On the time, most of the lawsuits had been dismissed by judges throughout the nation, however the conservative fifth Circuit Court docket of Appeals sided with Republicans, establishing the Supreme Court docket case.
Trump additionally signed an govt order final yr — which was rapidly blocked by decrease courts — that required that each one votes be acquired by Election Day throughout federal elections.
Many state officers, notably in Democratic-run states with common mail-in poll packages, raised considerations about such a requirement.
Washington Secretary of State Steve Hobbs stated in an announcement final yr that greater than 250,000 ballots that had been postmarked on time arrived after Election Day through the 2024 election.
“Had this rule been in impact,” he stated, “these voices would have been silenced, particularly in rural areas the place mail supply can take longer.”

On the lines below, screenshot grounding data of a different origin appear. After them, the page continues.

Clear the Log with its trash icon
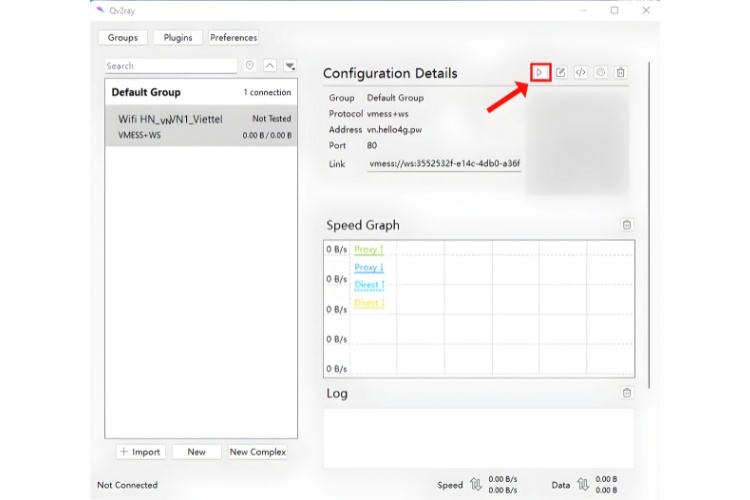pos(627,393)
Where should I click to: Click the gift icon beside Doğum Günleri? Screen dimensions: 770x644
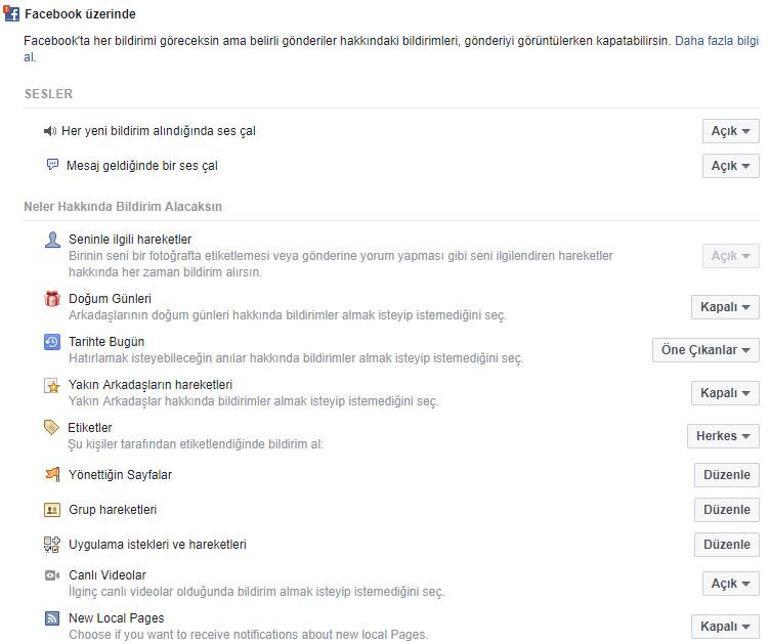[53, 299]
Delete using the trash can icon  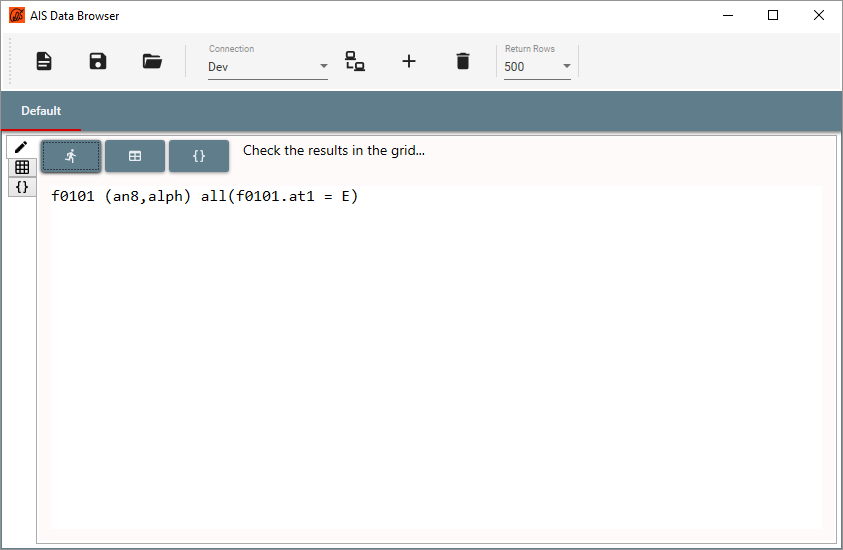(462, 61)
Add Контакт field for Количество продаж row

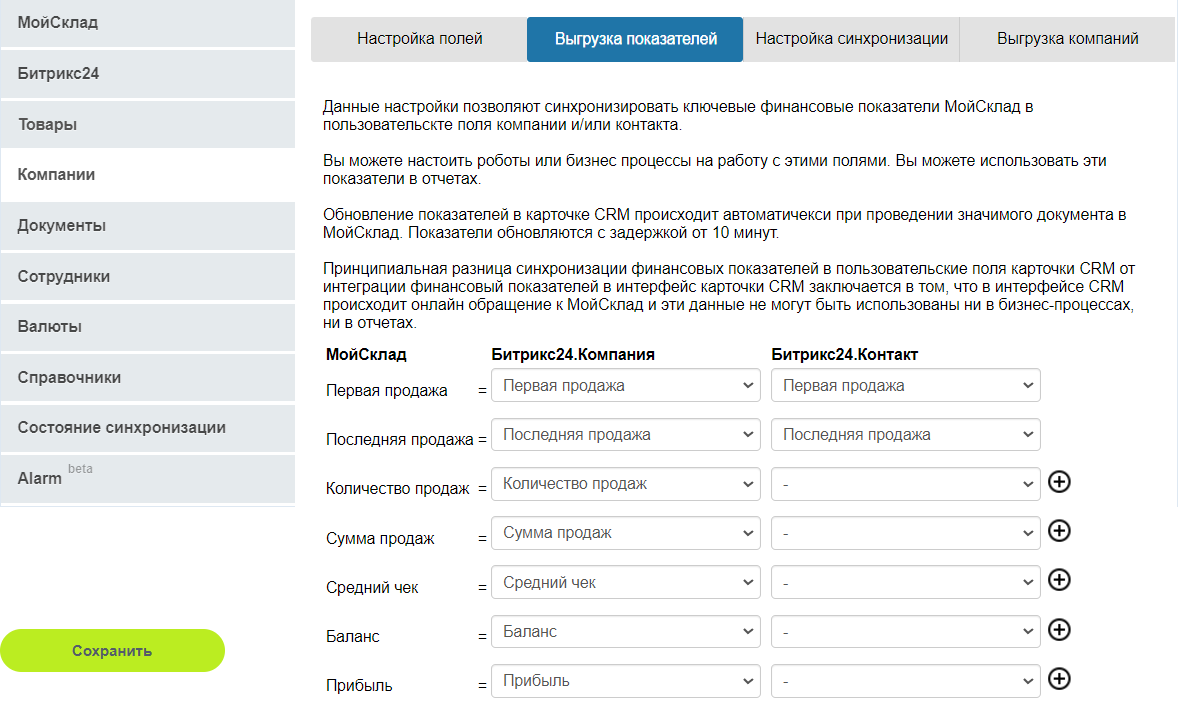point(1060,482)
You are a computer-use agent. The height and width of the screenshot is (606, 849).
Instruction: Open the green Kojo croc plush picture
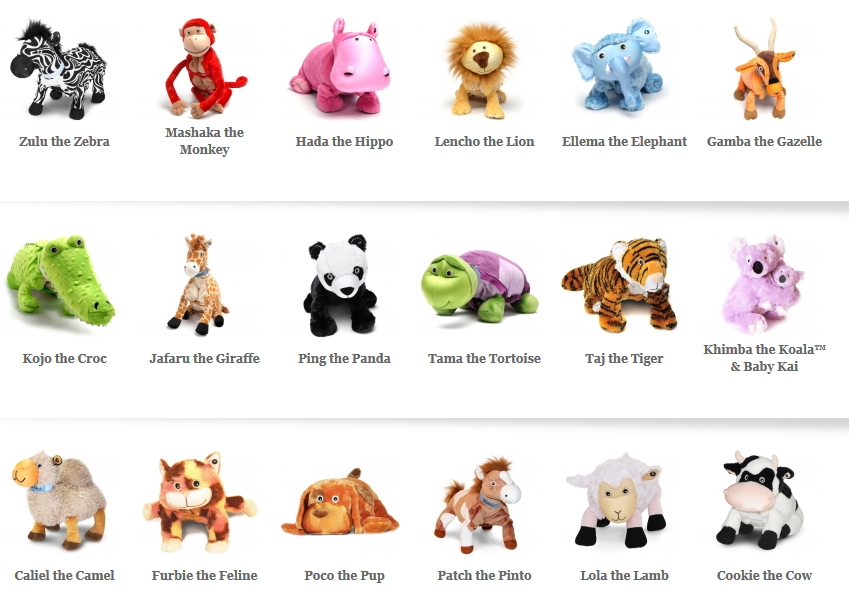pos(61,281)
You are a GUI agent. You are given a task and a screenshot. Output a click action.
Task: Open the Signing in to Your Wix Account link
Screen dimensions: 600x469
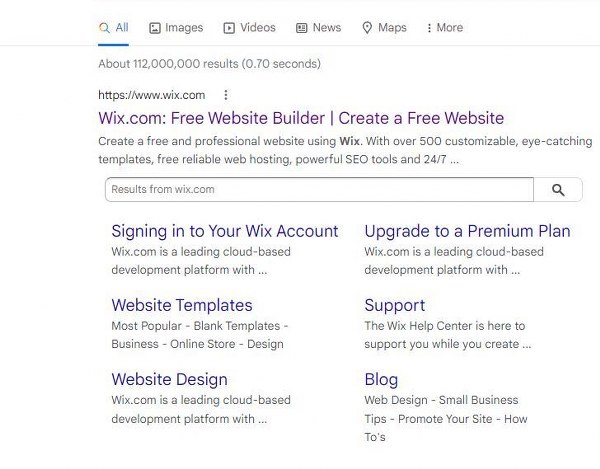225,231
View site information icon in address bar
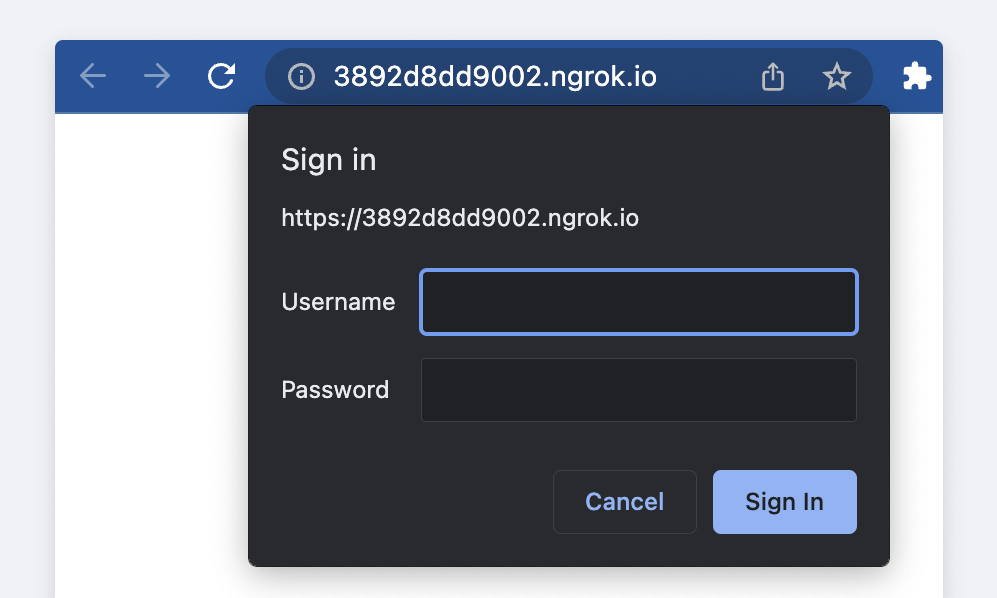 tap(301, 76)
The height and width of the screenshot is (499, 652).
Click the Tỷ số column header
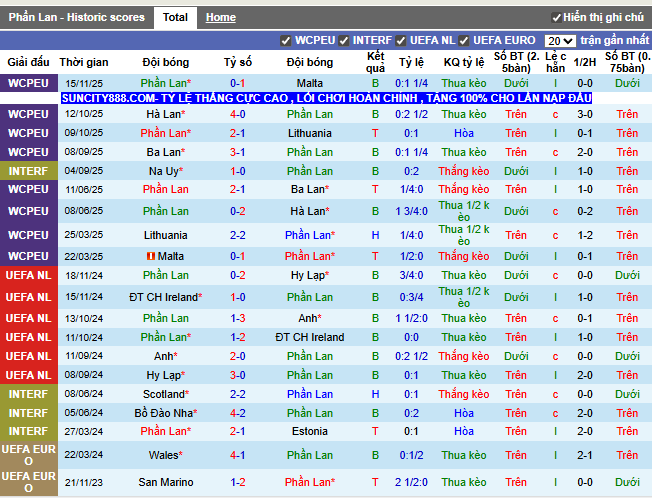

A lot of voting rights advocates celebrated Monday’s Supreme Court docket ruling.
Samantha Tarazi, CEO of the Voting Rights Lab, which helps expanded voting entry, stated in an announcement that the choice “avoids the chaos of a last-minute overhaul to state election guidelines — and it is a main setback for the Trump administration. It protects the voices of army voters, rural voters, and thousands and thousands of different Individuals who vote by mail. These voters can stay assured their mail poll will rely this November.”
Trump himself, in a social media put up, labeled the ruling a “large loss,” and renewed his name for the SAVE America Act, a sweeping election overhaul that is stalled within the GOP-led Senate.